One of the things I found […] in New York, there is a great emphasis on original or on new. I wasn’t so involved with that, I mean lots of people had done shaped paintings and I had my own reasons for wanting to do them. Primarily because really I was so bored with working on a rectangle or square […] so I wanted to try to see what would happen to edges and shapes inside of shapes.”
Murray wanted to work towards “flatter” compositions, pushing the physicality of the paint and “getting more and more involved with edges” and how the various colored shapes would play off and against each other. For Murray, the driving purpose in the paintings from this time, was “holding color.” “The whole painting for me,” she said, “was about the simple division, about holding color like a color container.”
A recently uncovered studio note confirms that Falling was one of the six “California paintings” she completed while at Cal Arts. It is listed as No. 5 (originally titled “Orange Spiral”). Each painting is listed by title followed by a detailed description of the paint color used for each. Murray made a habit of recording the paint colors and mixes she used in the making of her paintings; these were either written notes or inscribed in detail on the backs of her paintings.
Falling was featured in Murray’s first solo exhibition at the Paula Cooper Gallery in November 1976. In her review of the exhibition in the March-April 1977 issue of Art in America, Roberta Smith describes the work:
‘Falling’ is a large squarish rectangle tipped on one corner […] over-complicated, aptly titled […] on the other hand, has dead-weight shapes that never get off the ground. It epitomizes Murray’s ability to let her paintings trade on their homeliness: a ponderous read loops spans an equally gawky brown shape (something like a tear-drop with an extra point), flanked by areas of green and yellow while a too-thin blue line angles ineffectually across them all.
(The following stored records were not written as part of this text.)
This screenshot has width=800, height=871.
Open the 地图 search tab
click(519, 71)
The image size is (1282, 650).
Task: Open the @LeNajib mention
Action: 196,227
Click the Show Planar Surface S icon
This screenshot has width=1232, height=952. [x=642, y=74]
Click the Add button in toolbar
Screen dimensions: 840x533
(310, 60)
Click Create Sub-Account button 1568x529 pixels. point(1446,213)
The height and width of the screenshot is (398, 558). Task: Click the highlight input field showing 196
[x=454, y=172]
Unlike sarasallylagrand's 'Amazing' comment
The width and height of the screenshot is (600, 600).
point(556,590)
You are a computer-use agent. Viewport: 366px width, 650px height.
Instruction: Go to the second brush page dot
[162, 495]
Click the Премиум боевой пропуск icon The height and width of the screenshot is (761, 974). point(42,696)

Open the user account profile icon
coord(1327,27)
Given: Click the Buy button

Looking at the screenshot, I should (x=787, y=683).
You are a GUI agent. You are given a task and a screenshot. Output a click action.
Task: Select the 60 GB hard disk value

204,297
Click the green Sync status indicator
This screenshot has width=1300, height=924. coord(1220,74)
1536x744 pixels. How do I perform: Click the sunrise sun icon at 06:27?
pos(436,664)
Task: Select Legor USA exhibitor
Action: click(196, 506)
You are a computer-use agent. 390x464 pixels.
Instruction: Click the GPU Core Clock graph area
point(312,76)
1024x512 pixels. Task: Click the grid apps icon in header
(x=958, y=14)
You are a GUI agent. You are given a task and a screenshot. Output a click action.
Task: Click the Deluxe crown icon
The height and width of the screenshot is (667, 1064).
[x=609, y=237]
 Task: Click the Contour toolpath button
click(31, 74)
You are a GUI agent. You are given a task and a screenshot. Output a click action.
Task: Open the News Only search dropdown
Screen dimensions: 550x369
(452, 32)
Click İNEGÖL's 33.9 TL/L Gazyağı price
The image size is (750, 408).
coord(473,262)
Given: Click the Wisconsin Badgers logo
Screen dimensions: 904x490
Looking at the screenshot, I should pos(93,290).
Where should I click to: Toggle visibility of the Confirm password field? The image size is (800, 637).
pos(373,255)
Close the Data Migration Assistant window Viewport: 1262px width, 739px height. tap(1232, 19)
Falling was also featured, illustrated in black and white, in the cover story essay highlighting Murray’s work in the February 1978 issue of Artforum written by Donald Kuspit. Kuspit describes the “historicism” of her work:
which seems to borrow tidbits and inspirations from a whole range of abstractions. There are Malevichean and Nolandish moments, as well as more generally systemic and Minimalist and, more guardedly, expressionist looks—some obvious, some impacted, all summary […] She makes it both elusive and eccentric, seemingly unclear in its "formal" direction and seemingly "unruly"--unprincipled, unprogrammed.
In addition to its debut at the Paula Cooper Gallery in 1976, this painting was included in Elizabeth Murray Paintings, Ohio State University Gallery of Fine Art, Hopkins Gallery, Columbus, Ohio, January 1978; and Elizabeth Murray: Painting in the '70s, Pace Gallery, New York, March 2011.